The 6.38 factor converting the nitrogen content determined by the Kjeldahl method in milk proteins, used for more than one century in all the international standards and recognised by Codex for all the dairy products, is based on deepen scientific knowledge which cannot be contested, notably the amino acid sequential chain of the milk proteins as well as the precise identification of the post-translational glycosylated and phosphorylated side groups.

Although studies have recently determined the sequences of numerous other proteins, this knowledge of milk proteins has no equivalent in the field of vegetable proteins, probably because of the high genetic polymorphism of cultivars. Nevertheless, the available knowledge existing for soy proteins shows, whatever is the cultivar, the conversion factor is never over 5.79 with an average value of 5.61, both values agreeing with that (5.71) encountered in many published scientific papers.

Considering the values of the conversion factors for milk proteins (6.38) and for soy proteins (5.71), it is scientifically justified that this difference is kept.

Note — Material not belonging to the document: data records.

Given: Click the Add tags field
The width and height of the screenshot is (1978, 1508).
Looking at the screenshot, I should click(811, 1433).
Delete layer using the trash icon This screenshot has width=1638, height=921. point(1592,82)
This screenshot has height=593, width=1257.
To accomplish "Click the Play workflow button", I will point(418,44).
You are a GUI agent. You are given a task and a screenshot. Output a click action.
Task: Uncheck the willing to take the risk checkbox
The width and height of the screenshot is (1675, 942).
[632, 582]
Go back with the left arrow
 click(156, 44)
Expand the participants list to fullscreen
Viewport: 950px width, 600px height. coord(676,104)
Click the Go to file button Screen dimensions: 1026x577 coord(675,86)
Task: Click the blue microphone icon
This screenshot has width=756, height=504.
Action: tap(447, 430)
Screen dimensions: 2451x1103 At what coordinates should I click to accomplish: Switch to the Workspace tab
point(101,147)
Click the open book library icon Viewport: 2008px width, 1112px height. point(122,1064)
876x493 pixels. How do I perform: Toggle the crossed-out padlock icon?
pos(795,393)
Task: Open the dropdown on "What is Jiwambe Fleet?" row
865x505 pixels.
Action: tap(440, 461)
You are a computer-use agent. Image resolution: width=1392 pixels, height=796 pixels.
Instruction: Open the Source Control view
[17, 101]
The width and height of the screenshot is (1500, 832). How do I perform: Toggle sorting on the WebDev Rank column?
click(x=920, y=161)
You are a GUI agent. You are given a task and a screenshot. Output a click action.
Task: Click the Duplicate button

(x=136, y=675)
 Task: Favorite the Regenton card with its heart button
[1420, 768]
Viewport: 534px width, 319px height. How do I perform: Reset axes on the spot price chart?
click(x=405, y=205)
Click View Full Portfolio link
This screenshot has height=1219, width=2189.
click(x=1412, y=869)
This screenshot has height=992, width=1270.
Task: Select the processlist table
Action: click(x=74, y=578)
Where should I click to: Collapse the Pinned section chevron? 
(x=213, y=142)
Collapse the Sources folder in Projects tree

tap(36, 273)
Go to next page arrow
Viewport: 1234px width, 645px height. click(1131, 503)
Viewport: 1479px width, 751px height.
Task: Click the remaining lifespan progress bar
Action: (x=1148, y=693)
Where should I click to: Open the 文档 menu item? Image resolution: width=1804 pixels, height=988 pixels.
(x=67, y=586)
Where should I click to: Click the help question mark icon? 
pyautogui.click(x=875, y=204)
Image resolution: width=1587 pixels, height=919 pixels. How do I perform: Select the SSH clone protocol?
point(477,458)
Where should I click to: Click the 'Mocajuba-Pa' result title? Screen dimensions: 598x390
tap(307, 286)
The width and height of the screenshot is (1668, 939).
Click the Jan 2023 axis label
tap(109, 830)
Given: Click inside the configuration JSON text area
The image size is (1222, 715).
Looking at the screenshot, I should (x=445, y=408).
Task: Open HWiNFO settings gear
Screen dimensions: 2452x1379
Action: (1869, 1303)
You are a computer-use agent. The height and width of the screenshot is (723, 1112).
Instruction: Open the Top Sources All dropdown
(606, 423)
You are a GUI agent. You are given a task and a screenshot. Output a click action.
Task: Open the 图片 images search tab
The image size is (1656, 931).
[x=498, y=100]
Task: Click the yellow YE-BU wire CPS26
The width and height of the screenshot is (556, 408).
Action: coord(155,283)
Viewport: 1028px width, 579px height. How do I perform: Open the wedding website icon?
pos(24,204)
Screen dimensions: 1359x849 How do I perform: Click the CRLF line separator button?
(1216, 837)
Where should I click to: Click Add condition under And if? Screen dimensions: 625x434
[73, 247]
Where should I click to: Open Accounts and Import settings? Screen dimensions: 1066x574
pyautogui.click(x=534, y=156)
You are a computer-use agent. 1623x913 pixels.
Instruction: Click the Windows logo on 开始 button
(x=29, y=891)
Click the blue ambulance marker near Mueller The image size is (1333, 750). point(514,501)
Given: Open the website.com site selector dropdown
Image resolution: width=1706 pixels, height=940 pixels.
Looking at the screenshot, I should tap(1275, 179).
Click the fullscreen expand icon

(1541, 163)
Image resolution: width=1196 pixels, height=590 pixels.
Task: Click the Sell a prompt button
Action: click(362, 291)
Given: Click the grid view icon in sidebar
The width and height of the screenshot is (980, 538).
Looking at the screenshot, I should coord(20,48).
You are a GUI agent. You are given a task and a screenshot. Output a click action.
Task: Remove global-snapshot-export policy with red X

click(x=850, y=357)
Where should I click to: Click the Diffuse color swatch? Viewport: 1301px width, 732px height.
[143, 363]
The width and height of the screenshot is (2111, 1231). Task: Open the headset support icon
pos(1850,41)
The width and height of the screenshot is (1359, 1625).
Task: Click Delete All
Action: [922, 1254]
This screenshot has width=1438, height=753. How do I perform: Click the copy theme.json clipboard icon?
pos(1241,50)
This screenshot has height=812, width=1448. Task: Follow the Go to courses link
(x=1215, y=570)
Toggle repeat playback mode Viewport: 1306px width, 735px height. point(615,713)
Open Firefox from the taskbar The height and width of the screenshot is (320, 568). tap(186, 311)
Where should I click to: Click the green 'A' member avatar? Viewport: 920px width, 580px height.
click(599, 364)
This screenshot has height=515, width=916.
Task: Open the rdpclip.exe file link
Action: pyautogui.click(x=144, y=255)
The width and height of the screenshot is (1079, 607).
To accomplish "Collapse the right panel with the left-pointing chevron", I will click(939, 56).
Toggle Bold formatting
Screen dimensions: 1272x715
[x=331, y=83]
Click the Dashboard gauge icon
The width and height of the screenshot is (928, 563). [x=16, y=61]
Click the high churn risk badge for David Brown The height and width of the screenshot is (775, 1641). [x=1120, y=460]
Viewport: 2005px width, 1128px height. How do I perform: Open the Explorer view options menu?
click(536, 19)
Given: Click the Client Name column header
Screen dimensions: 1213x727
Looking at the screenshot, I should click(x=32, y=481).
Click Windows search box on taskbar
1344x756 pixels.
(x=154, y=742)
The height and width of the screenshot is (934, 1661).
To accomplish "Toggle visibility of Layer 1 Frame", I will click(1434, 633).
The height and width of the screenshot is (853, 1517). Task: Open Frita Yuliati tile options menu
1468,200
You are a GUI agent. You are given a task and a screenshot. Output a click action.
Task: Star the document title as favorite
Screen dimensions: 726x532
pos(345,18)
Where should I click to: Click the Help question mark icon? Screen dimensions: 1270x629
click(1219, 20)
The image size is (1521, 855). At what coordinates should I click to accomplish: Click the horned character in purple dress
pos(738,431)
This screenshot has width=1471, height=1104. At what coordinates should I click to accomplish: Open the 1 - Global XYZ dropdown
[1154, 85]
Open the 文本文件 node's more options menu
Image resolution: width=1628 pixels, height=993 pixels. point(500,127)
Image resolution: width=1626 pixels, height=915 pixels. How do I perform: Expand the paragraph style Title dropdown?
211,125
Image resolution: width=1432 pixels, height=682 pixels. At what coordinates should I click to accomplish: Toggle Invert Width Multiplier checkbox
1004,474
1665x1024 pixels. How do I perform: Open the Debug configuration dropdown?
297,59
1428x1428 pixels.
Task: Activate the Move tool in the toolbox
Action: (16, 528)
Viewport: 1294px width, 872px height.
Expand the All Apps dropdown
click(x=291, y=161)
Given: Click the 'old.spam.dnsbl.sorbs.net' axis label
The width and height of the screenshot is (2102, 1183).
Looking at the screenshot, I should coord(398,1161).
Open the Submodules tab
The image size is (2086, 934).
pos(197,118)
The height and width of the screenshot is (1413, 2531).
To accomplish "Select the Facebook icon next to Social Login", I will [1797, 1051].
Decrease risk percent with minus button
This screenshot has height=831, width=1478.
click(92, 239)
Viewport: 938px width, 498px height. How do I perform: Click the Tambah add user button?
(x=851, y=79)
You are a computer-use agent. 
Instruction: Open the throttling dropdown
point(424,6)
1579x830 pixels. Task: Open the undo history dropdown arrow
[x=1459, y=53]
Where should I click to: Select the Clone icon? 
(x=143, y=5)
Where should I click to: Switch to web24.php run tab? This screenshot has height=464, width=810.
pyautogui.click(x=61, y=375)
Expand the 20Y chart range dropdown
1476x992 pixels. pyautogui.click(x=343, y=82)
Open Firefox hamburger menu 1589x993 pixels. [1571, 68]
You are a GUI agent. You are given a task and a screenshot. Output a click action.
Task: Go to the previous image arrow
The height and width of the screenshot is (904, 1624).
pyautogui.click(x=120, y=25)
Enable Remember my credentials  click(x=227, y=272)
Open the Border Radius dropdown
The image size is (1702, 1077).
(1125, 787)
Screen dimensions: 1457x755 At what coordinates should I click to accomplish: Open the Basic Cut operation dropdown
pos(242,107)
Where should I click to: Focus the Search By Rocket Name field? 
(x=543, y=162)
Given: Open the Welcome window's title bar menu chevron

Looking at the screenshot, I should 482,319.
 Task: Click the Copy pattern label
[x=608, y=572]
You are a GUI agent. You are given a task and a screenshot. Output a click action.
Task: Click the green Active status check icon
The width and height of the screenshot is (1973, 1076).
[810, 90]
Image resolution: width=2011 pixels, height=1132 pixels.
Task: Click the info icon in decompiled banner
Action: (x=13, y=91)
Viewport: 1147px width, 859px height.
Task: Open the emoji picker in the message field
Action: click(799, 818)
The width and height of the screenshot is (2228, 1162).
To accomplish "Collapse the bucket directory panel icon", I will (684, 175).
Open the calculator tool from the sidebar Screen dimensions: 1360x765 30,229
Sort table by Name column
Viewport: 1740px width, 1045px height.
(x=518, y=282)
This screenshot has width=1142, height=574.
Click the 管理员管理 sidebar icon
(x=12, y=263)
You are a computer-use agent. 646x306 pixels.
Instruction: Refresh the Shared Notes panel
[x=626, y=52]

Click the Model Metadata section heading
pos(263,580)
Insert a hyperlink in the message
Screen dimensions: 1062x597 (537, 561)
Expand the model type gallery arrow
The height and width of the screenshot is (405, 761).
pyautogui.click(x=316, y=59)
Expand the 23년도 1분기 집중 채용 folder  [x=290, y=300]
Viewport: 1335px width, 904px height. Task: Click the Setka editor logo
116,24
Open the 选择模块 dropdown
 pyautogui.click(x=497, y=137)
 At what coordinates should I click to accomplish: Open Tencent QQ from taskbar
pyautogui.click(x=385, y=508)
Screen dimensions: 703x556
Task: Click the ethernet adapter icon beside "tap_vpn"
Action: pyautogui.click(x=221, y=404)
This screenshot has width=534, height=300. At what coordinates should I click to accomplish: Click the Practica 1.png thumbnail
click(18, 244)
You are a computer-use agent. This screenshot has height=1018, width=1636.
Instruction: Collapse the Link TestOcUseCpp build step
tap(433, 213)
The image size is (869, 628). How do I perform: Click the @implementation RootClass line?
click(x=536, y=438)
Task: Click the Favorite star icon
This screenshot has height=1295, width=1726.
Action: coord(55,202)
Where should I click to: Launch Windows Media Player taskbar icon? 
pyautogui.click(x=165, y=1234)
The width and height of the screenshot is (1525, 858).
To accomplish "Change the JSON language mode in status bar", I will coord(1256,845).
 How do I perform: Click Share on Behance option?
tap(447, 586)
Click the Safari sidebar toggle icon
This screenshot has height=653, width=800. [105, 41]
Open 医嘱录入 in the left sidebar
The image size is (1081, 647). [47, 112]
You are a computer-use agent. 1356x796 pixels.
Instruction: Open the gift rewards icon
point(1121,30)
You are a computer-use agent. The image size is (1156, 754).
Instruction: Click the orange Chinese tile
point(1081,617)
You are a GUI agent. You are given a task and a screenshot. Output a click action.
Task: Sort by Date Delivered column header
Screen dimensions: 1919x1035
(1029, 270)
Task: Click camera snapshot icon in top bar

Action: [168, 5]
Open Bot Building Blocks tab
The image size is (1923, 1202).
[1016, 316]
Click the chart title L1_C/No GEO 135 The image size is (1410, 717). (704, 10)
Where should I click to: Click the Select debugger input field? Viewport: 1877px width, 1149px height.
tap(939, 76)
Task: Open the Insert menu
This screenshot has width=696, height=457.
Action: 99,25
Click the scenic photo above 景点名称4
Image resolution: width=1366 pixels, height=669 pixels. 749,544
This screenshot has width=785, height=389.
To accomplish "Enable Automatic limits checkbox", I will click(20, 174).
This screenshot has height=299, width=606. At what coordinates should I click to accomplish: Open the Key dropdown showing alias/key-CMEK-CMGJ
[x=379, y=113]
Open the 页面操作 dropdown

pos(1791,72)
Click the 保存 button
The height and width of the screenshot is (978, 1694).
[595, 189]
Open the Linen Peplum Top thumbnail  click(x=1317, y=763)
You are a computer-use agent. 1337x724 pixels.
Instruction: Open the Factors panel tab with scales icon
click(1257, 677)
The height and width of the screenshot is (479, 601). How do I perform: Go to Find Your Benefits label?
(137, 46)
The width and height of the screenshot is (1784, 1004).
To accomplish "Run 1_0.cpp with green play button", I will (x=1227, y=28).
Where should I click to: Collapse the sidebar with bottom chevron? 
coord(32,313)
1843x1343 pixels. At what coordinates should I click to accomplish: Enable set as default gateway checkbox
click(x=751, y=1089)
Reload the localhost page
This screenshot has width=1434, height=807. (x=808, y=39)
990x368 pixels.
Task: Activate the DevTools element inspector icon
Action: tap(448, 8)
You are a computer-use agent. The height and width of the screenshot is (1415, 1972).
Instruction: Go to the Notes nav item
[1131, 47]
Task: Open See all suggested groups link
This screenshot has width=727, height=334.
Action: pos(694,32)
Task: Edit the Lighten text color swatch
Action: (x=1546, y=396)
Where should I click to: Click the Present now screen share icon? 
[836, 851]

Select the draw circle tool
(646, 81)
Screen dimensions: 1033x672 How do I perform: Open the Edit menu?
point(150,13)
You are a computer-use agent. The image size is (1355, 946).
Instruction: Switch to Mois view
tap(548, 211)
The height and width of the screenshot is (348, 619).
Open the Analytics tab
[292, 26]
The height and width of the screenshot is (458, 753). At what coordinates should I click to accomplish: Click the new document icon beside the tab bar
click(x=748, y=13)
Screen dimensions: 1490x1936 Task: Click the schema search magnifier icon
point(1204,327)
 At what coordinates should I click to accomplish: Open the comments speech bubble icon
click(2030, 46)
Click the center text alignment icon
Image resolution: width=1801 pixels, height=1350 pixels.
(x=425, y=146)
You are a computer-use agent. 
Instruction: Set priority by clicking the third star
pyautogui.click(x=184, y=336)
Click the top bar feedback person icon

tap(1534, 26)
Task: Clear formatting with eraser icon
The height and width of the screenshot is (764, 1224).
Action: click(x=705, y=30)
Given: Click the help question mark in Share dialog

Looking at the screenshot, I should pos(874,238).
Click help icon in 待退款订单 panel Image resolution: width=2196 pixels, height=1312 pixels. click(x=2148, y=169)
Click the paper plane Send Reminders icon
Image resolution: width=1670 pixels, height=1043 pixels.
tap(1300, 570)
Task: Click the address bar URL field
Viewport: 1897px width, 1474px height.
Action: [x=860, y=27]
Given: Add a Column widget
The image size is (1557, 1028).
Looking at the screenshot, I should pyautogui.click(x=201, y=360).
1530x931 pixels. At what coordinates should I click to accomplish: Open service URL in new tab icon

The recent proposal of the use of a unique 6.25 conversion factor for all the protein sources (Koletzko et al. 2005) is unacceptable because it forgot the enormous research work realised, for more than 50 years, by the world scientific community in order to improve knowledge on that essential nutriment for human beings which are the proteins with their differences in terms of amino acid composition and their specific nutritional quality. Such a 6.25 value has absolutely no recognised scientific basis (Morr 1982; Sriperm et al. 2011), and especially for infant formulas, it is not appropriate for any used protein source: it overestimates by around 10% soy proteins and underestimates by 2% milk proteins. Only use of both specific conversion factors will give a true indication of the protein content.

Moreover, it can be added that if the protein content of a food is a basic indication of its nutritional quality, that quality is also constituted by the following:

  • The presence or absence of anti-nutritional components (such as anti-trypsic factors and hemagglutinin of soy proteins) which obligatory requires an intense heat pre-treatment [damageable for the bio-availability of several essential amino acids (Lys, Arg particularly)].

  • The amino acid composition which governs the protein metabolism of the human physiology.

  • The specific amino acid sequence which leads after the hydrolysis by the digestive enzymes to the release of particular and unique bioactive peptides of which the physiological action has been demonstrated during these last 15 years.